Exercise :: Please copy exactly the lines from the top of the data through the line containing "Click the small red", and nothing else.

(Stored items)
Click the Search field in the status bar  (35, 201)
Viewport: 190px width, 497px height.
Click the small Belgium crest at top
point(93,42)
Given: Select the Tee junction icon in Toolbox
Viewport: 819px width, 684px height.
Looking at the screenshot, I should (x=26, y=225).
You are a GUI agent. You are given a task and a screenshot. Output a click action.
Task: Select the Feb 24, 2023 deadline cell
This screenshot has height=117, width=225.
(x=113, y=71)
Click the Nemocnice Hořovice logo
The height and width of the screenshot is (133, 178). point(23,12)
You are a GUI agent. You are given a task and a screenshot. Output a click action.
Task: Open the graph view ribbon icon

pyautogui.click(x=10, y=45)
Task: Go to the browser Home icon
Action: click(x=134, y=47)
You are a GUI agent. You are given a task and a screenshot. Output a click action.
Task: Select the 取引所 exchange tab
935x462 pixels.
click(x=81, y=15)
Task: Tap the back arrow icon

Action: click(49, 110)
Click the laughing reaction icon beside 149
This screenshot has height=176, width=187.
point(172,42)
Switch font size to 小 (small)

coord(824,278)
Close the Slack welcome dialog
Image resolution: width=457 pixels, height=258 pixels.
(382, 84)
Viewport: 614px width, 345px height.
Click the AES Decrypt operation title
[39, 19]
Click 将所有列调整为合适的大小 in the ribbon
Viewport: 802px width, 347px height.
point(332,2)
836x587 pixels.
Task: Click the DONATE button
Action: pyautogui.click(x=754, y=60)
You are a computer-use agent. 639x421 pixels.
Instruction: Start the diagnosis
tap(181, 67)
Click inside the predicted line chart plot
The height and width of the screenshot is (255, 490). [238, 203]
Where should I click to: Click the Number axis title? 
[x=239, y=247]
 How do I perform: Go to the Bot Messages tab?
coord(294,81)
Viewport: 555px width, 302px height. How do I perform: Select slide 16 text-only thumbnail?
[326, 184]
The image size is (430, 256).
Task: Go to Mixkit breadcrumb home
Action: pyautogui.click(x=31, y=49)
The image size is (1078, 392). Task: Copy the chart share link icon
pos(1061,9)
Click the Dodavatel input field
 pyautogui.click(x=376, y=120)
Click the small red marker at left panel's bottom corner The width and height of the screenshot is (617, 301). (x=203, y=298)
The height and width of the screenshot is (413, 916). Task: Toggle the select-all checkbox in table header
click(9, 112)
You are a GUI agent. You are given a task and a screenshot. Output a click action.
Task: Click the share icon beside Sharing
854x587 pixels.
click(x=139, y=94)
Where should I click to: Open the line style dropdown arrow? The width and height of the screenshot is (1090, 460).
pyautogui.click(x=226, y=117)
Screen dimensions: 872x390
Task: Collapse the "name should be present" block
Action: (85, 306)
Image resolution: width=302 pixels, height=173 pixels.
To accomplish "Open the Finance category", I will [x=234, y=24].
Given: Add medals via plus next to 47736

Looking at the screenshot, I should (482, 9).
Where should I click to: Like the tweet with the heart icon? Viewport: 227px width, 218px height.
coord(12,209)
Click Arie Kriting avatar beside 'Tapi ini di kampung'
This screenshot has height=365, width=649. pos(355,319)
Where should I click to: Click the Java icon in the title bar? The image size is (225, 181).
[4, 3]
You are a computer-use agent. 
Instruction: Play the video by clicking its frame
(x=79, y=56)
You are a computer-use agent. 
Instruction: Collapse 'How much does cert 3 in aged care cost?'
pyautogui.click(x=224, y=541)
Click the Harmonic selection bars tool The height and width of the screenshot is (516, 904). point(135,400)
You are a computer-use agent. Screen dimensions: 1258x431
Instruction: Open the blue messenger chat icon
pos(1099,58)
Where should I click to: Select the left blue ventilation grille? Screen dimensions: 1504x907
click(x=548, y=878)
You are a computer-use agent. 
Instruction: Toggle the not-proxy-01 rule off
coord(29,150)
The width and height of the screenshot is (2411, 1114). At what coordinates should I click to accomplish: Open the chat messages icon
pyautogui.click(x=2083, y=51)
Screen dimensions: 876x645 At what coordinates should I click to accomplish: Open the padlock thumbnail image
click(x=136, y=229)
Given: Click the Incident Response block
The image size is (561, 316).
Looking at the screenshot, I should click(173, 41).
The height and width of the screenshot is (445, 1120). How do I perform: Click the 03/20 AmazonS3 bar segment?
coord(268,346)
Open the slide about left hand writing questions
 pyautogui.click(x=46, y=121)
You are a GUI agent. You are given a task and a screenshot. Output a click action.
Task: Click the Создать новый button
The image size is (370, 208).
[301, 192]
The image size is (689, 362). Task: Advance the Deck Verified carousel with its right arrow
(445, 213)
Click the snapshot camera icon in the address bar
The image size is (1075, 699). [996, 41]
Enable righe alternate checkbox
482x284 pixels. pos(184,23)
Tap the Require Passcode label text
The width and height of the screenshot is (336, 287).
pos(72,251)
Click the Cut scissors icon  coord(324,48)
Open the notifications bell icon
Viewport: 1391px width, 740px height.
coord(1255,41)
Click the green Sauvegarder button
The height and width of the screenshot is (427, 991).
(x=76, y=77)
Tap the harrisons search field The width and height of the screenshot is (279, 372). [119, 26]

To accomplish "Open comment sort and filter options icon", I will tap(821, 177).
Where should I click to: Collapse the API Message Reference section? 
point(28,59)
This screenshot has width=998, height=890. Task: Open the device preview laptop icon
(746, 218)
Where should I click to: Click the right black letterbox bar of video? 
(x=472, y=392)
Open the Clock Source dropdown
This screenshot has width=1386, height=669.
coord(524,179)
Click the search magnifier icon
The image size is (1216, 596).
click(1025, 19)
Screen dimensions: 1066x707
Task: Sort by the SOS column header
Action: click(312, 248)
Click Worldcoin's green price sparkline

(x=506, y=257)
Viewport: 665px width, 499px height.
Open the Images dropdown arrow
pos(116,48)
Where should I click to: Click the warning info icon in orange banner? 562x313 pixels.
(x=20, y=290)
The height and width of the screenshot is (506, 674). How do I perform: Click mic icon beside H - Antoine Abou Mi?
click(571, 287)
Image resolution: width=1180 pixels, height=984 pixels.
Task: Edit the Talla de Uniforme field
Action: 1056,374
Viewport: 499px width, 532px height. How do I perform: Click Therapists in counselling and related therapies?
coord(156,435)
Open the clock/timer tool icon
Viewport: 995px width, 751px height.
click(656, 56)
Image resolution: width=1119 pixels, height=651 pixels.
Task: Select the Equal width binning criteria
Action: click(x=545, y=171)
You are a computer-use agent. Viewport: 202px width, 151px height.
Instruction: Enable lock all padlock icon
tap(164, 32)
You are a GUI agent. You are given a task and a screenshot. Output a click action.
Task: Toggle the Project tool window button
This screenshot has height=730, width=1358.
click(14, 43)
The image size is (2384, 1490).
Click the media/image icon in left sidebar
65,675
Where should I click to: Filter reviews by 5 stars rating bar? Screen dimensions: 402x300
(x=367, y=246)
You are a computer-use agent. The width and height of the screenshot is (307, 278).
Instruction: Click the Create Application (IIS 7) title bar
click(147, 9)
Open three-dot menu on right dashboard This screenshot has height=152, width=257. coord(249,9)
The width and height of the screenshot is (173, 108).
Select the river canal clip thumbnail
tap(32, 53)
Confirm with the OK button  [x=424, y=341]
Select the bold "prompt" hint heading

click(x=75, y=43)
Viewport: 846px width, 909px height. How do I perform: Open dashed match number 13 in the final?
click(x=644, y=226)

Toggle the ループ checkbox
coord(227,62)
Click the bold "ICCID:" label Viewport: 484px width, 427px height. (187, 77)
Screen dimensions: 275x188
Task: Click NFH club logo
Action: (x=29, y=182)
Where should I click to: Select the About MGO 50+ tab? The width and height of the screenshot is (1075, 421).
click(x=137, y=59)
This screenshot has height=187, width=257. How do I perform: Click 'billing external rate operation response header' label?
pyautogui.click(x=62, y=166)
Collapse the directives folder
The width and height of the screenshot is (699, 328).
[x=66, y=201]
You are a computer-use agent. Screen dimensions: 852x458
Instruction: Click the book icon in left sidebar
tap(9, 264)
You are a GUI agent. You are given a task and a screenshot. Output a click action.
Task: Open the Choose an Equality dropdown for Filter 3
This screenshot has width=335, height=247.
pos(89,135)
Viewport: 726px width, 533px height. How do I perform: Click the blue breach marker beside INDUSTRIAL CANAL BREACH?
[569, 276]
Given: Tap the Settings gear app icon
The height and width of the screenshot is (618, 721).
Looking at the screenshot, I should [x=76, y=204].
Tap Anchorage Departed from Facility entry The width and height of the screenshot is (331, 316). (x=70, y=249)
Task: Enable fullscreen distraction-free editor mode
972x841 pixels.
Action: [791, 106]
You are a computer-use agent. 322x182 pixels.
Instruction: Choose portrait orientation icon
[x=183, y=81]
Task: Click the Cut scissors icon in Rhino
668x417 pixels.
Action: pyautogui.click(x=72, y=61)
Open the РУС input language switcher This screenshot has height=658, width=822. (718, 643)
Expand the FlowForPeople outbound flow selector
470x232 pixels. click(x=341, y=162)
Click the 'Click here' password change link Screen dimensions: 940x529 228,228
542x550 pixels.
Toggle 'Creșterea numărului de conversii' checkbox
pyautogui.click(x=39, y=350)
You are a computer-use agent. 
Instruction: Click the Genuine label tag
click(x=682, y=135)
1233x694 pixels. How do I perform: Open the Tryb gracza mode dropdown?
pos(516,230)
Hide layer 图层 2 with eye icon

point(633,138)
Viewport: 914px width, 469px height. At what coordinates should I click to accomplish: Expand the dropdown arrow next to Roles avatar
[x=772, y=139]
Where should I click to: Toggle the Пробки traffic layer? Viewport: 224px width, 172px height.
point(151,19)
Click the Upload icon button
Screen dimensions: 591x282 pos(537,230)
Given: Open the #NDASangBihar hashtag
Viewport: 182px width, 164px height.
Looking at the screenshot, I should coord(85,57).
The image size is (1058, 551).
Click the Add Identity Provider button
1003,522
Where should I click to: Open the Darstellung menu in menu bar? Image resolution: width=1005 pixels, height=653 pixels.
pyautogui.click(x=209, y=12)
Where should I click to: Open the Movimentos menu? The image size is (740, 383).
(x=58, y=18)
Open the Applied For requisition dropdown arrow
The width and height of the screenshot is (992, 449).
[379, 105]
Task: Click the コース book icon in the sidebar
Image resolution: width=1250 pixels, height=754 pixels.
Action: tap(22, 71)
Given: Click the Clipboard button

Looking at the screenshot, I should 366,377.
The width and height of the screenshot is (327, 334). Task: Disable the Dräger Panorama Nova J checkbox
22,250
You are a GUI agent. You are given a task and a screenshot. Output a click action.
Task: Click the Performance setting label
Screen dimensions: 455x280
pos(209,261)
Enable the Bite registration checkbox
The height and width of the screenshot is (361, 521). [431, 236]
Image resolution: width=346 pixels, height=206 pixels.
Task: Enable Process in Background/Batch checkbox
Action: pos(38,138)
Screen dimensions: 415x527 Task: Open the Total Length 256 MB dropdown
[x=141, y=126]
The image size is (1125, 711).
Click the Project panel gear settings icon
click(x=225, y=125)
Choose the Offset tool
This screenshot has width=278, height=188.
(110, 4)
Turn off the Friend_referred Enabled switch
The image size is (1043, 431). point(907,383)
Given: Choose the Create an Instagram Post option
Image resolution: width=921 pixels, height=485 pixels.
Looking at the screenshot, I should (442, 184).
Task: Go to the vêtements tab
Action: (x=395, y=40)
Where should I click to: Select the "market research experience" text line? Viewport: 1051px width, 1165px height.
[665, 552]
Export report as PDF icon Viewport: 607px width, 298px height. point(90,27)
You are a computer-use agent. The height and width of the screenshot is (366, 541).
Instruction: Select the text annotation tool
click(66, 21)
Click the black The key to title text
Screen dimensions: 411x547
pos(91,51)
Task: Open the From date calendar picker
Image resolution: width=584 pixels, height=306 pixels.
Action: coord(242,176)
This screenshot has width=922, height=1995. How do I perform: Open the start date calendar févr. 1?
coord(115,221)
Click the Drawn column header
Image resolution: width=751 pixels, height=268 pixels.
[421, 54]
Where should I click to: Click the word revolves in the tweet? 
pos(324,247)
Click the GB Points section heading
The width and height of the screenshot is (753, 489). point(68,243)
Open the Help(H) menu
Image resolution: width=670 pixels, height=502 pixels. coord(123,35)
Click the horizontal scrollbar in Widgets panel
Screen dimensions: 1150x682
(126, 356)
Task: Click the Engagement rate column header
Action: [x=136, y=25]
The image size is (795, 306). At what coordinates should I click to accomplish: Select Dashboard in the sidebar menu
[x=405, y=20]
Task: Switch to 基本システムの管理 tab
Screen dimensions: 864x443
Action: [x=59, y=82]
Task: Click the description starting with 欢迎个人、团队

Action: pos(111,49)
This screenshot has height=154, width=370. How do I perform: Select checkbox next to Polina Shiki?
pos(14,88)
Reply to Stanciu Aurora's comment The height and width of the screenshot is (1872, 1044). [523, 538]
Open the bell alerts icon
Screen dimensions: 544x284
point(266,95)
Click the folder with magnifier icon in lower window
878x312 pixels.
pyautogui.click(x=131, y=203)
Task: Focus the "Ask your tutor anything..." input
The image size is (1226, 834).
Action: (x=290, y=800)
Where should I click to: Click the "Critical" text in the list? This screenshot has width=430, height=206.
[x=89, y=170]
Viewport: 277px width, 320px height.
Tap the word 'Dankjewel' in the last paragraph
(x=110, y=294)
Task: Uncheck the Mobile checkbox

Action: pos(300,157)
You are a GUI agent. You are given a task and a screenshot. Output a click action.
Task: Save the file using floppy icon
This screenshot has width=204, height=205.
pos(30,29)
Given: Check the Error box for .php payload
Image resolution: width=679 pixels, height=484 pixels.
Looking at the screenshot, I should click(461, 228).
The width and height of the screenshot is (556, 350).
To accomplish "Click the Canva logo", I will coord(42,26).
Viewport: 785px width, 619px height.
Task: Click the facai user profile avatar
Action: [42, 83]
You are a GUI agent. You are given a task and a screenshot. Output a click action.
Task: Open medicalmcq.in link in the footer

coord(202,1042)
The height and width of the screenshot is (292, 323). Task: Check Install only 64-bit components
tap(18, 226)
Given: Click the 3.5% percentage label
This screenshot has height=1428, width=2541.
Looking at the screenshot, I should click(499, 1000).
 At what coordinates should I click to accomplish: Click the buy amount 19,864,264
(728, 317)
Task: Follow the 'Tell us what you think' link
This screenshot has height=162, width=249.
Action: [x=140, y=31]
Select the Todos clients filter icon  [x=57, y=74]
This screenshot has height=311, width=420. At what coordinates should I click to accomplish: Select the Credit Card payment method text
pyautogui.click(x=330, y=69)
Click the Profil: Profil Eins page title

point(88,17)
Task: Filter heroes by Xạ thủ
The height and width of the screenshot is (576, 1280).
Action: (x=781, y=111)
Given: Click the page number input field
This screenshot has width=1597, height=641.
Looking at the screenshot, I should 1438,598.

Task result ::
Click the Search field in the status bar  (35, 201)
Viewport: 190px width, 497px height.
Click the small Belgium crest at top
point(93,42)
Given: Select the Tee junction icon in Toolbox
Viewport: 819px width, 684px height.
Looking at the screenshot, I should (x=26, y=225).
You are a GUI agent. You are given a task and a screenshot. Output a click action.
Task: Select the Feb 24, 2023 deadline cell
This screenshot has height=117, width=225.
(x=113, y=71)
Click the Nemocnice Hořovice logo
The height and width of the screenshot is (133, 178). point(23,12)
You are a GUI agent. You are given a task and a screenshot. Output a click action.
Task: Open the graph view ribbon icon

pyautogui.click(x=10, y=45)
Task: Go to the browser Home icon
Action: click(x=134, y=47)
You are a GUI agent. You are given a task and a screenshot. Output a click action.
Task: Select the 取引所 exchange tab
935x462 pixels.
click(x=81, y=15)
Task: Tap the back arrow icon

Action: click(49, 110)
Click the laughing reaction icon beside 149
This screenshot has height=176, width=187.
point(172,42)
Switch font size to 小 (small)

coord(824,278)
Close the Slack welcome dialog
Image resolution: width=457 pixels, height=258 pixels.
(382, 84)
Viewport: 614px width, 345px height.
Click the AES Decrypt operation title
[39, 19]
Click 将所有列调整为合适的大小 in the ribbon
Viewport: 802px width, 347px height.
point(332,2)
836x587 pixels.
Task: Click the DONATE button
Action: pyautogui.click(x=754, y=60)
You are a computer-use agent. 639x421 pixels.
Instruction: Start the diagnosis
tap(181, 67)
Click inside the predicted line chart plot
The height and width of the screenshot is (255, 490). [238, 203]
Where should I click to: Click the Number axis title? 
[x=239, y=247]
 How do I perform: Go to the Bot Messages tab?
coord(294,81)
Viewport: 555px width, 302px height. How do I perform: Select slide 16 text-only thumbnail?
[326, 184]
The image size is (430, 256).
Task: Go to Mixkit breadcrumb home
Action: pyautogui.click(x=31, y=49)
The image size is (1078, 392). Task: Copy the chart share link icon
pos(1061,9)
Click the Dodavatel input field
 pyautogui.click(x=376, y=120)
Click the small red marker at left panel's bottom corner The width and height of the screenshot is (617, 301). (x=203, y=298)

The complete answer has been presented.